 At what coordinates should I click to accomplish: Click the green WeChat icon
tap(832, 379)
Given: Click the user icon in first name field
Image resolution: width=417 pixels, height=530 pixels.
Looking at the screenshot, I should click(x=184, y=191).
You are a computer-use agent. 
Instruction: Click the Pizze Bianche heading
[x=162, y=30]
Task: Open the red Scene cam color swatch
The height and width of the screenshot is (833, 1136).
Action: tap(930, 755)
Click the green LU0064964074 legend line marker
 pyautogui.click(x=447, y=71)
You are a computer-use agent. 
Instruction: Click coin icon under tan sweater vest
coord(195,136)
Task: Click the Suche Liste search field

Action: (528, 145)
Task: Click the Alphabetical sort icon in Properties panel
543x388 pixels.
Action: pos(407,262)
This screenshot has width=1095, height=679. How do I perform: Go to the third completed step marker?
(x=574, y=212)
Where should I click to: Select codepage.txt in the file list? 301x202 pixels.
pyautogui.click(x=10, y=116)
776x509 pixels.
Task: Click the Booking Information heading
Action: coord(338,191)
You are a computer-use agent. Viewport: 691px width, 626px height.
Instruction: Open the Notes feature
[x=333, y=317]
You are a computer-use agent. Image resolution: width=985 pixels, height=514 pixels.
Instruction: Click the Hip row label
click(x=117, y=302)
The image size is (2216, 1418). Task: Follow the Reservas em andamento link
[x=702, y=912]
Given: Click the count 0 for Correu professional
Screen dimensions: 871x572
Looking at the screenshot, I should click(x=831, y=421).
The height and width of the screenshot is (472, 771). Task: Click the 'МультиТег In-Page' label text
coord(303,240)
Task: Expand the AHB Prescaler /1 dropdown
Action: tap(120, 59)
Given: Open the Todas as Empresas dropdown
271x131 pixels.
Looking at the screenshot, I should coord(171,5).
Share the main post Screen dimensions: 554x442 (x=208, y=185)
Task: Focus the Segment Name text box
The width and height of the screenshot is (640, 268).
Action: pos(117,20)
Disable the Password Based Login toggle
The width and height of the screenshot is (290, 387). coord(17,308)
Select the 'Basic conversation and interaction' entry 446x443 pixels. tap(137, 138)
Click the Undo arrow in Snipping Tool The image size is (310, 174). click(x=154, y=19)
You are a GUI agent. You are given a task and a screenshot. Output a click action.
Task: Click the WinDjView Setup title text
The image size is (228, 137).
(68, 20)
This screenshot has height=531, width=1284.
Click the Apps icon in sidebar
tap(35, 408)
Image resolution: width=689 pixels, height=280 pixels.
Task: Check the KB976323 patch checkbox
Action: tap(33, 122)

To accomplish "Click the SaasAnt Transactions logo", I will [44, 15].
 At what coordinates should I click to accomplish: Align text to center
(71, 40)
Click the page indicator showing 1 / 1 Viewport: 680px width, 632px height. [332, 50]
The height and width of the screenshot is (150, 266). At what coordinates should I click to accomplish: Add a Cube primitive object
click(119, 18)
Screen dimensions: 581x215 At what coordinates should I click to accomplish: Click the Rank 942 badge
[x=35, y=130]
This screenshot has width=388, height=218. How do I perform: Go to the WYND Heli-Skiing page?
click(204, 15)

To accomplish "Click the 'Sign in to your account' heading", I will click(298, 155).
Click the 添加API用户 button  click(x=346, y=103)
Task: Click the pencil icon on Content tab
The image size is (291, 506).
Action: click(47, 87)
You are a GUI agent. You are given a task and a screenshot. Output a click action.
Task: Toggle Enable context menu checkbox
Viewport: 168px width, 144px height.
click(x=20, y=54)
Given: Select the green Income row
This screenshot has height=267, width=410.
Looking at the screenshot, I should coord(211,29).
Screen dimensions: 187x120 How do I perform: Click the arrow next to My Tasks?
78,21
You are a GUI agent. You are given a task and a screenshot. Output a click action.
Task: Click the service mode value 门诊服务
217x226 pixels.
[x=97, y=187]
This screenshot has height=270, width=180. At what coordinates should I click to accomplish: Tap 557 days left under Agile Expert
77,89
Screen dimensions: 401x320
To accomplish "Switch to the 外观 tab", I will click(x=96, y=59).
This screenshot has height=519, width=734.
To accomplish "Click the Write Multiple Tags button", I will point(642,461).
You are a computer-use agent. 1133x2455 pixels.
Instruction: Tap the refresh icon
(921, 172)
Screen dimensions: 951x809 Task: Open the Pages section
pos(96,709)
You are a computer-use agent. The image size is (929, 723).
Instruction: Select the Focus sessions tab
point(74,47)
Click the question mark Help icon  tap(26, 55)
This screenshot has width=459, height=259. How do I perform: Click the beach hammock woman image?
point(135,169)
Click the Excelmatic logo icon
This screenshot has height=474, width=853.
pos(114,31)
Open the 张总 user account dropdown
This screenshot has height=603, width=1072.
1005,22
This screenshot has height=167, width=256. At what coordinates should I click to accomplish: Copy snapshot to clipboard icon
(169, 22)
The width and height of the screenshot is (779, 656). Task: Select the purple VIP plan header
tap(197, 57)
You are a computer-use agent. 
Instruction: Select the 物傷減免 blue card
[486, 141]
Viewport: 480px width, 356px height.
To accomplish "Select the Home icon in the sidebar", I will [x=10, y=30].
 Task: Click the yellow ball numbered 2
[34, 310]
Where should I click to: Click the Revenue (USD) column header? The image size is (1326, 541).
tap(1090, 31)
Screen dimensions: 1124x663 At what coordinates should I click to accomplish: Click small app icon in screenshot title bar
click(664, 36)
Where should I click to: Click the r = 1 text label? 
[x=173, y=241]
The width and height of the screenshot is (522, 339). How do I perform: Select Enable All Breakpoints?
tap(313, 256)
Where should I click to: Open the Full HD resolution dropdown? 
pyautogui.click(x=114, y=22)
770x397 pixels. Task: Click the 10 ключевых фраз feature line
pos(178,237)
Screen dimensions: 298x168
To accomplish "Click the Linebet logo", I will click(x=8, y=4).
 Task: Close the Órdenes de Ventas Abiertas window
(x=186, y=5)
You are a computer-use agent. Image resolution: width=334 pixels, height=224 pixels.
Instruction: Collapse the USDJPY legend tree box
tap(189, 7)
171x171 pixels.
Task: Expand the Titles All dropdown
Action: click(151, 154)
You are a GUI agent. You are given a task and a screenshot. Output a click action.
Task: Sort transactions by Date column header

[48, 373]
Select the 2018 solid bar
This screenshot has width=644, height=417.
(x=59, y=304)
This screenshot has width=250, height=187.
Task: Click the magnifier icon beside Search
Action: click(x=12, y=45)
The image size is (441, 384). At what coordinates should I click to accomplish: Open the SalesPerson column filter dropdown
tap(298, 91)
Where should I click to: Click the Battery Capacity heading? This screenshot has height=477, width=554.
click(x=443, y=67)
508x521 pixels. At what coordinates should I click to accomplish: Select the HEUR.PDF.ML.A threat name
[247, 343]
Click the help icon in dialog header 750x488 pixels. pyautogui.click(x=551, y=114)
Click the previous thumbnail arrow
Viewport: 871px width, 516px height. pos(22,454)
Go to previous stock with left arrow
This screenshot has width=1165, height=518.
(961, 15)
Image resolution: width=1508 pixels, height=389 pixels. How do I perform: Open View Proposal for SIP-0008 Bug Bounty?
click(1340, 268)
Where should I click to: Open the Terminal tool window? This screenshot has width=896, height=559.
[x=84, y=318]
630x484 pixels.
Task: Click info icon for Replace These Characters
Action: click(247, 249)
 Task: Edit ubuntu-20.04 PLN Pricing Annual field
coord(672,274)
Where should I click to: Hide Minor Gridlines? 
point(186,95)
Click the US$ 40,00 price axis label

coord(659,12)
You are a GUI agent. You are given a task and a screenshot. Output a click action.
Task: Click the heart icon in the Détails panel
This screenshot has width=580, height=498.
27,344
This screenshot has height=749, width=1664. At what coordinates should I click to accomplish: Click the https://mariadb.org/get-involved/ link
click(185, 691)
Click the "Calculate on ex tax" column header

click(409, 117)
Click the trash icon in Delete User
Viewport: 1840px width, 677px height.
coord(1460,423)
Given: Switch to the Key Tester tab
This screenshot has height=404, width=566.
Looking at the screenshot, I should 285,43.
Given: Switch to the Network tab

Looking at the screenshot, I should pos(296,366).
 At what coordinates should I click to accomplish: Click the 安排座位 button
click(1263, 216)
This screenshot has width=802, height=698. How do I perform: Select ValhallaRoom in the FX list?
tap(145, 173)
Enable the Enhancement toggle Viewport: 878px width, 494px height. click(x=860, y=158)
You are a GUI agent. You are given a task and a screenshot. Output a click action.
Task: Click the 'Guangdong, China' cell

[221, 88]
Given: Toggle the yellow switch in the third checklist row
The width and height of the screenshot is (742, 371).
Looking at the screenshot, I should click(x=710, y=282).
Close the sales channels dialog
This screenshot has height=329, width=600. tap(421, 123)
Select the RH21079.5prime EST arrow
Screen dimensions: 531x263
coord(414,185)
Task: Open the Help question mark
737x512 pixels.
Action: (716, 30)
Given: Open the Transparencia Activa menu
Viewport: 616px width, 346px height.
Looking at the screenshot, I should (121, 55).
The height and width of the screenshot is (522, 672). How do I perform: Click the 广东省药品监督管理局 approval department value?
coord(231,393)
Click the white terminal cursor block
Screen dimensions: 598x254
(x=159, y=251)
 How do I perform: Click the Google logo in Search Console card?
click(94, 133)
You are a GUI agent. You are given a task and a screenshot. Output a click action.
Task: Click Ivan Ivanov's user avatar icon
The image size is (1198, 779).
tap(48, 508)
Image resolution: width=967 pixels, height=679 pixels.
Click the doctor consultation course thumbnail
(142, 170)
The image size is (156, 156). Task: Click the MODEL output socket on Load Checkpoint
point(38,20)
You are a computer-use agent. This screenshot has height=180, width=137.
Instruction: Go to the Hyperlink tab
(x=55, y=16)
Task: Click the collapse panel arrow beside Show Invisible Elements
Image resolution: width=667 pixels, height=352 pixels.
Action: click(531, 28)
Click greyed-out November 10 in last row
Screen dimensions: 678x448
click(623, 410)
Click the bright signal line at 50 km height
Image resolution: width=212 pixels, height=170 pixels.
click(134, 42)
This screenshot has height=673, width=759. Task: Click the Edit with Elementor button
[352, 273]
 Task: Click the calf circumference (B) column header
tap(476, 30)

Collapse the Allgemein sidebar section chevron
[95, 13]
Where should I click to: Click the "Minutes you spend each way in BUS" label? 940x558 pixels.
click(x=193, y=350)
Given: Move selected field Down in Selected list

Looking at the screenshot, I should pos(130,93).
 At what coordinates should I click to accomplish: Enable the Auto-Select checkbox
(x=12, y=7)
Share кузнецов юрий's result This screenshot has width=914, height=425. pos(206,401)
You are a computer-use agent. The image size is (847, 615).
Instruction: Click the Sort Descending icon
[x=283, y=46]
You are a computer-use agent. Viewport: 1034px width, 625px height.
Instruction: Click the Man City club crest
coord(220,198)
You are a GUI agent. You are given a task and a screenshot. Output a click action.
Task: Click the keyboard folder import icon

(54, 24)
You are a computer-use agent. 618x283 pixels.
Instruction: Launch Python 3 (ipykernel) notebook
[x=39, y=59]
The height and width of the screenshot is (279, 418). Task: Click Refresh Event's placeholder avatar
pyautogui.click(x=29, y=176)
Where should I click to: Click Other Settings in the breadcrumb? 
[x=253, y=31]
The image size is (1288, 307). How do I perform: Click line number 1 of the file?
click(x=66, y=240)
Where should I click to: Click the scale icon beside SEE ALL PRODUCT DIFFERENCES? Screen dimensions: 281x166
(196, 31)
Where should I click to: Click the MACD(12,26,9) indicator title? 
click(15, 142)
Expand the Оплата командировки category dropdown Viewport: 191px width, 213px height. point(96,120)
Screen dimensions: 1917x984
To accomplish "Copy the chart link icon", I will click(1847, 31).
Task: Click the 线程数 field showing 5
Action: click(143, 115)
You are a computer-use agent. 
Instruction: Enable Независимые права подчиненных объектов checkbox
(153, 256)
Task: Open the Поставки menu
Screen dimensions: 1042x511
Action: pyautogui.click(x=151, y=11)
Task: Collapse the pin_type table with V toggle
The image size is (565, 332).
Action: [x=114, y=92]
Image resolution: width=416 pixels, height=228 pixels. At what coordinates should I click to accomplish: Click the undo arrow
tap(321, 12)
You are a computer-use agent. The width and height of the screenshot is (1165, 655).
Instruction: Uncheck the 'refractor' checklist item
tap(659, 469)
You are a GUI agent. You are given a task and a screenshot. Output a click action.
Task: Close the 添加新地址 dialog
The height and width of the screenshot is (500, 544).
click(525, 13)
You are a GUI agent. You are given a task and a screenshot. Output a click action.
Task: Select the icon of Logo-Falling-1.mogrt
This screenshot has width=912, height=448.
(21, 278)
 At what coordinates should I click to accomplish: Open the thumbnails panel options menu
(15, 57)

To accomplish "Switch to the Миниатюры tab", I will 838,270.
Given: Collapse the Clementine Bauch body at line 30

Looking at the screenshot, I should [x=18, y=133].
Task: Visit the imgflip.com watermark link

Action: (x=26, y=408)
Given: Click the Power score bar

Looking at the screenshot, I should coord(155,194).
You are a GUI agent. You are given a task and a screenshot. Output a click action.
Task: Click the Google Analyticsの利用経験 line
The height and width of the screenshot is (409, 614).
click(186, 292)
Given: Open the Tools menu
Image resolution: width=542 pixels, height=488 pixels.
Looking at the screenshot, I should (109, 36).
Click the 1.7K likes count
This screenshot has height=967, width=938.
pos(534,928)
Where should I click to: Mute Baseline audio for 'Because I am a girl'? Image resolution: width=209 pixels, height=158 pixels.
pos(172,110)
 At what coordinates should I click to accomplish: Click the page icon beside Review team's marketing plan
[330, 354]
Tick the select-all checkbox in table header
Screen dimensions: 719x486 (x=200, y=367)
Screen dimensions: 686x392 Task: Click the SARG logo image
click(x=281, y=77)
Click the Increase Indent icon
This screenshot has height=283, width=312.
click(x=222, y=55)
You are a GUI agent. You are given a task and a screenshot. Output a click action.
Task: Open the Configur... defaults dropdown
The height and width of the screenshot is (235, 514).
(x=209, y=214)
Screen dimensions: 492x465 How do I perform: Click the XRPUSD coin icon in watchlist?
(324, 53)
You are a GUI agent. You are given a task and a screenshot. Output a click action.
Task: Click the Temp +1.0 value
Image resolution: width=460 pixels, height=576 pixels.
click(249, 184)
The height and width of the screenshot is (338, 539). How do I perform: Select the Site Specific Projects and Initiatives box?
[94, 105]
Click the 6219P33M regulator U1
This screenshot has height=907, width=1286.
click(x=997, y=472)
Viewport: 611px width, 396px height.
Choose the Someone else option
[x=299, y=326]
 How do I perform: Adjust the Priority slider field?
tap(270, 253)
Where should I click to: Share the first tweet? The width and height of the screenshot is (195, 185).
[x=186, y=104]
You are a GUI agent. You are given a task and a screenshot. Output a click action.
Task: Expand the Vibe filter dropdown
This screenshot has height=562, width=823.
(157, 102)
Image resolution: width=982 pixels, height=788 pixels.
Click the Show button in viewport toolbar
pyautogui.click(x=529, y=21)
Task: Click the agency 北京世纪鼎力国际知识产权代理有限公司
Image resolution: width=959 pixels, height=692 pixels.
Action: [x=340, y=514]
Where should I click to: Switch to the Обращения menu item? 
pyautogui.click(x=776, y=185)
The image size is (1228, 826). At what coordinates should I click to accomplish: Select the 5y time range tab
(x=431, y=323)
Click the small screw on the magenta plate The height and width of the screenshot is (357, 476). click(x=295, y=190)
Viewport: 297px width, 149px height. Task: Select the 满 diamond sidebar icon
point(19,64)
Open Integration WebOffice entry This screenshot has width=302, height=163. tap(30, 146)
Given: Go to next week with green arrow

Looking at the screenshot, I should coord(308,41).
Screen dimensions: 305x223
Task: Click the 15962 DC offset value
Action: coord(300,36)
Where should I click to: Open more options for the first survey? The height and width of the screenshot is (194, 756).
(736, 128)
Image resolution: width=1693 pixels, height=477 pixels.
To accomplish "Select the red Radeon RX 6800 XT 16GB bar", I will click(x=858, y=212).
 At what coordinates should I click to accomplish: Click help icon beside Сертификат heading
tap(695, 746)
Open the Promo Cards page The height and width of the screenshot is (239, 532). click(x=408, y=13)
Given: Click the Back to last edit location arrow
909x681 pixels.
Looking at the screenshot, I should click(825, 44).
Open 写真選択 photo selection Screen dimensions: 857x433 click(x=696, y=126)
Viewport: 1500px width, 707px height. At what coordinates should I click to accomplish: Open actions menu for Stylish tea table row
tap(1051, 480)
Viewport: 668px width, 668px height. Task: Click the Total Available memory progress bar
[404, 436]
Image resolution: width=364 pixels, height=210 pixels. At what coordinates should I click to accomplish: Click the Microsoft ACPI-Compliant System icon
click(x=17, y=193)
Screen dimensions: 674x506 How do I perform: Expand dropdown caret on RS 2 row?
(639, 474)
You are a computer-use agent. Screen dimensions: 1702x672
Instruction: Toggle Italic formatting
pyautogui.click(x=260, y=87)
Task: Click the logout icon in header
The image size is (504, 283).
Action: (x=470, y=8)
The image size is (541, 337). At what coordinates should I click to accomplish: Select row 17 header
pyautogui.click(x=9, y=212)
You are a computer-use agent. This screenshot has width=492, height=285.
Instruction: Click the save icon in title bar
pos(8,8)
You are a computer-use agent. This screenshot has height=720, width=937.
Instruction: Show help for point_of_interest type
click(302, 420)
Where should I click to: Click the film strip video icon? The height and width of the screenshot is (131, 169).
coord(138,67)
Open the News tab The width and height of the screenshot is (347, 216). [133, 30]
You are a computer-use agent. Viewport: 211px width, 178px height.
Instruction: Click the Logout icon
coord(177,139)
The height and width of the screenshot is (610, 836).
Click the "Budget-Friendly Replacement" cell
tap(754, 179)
****
=== PROBLEM STATEMENT ===
Look over the listing and return each line that holds "account".

=== THE ANSWER ===
To accomplish "Click the 'Sign in to your account' heading", I will click(298, 155).
Open the 张总 user account dropdown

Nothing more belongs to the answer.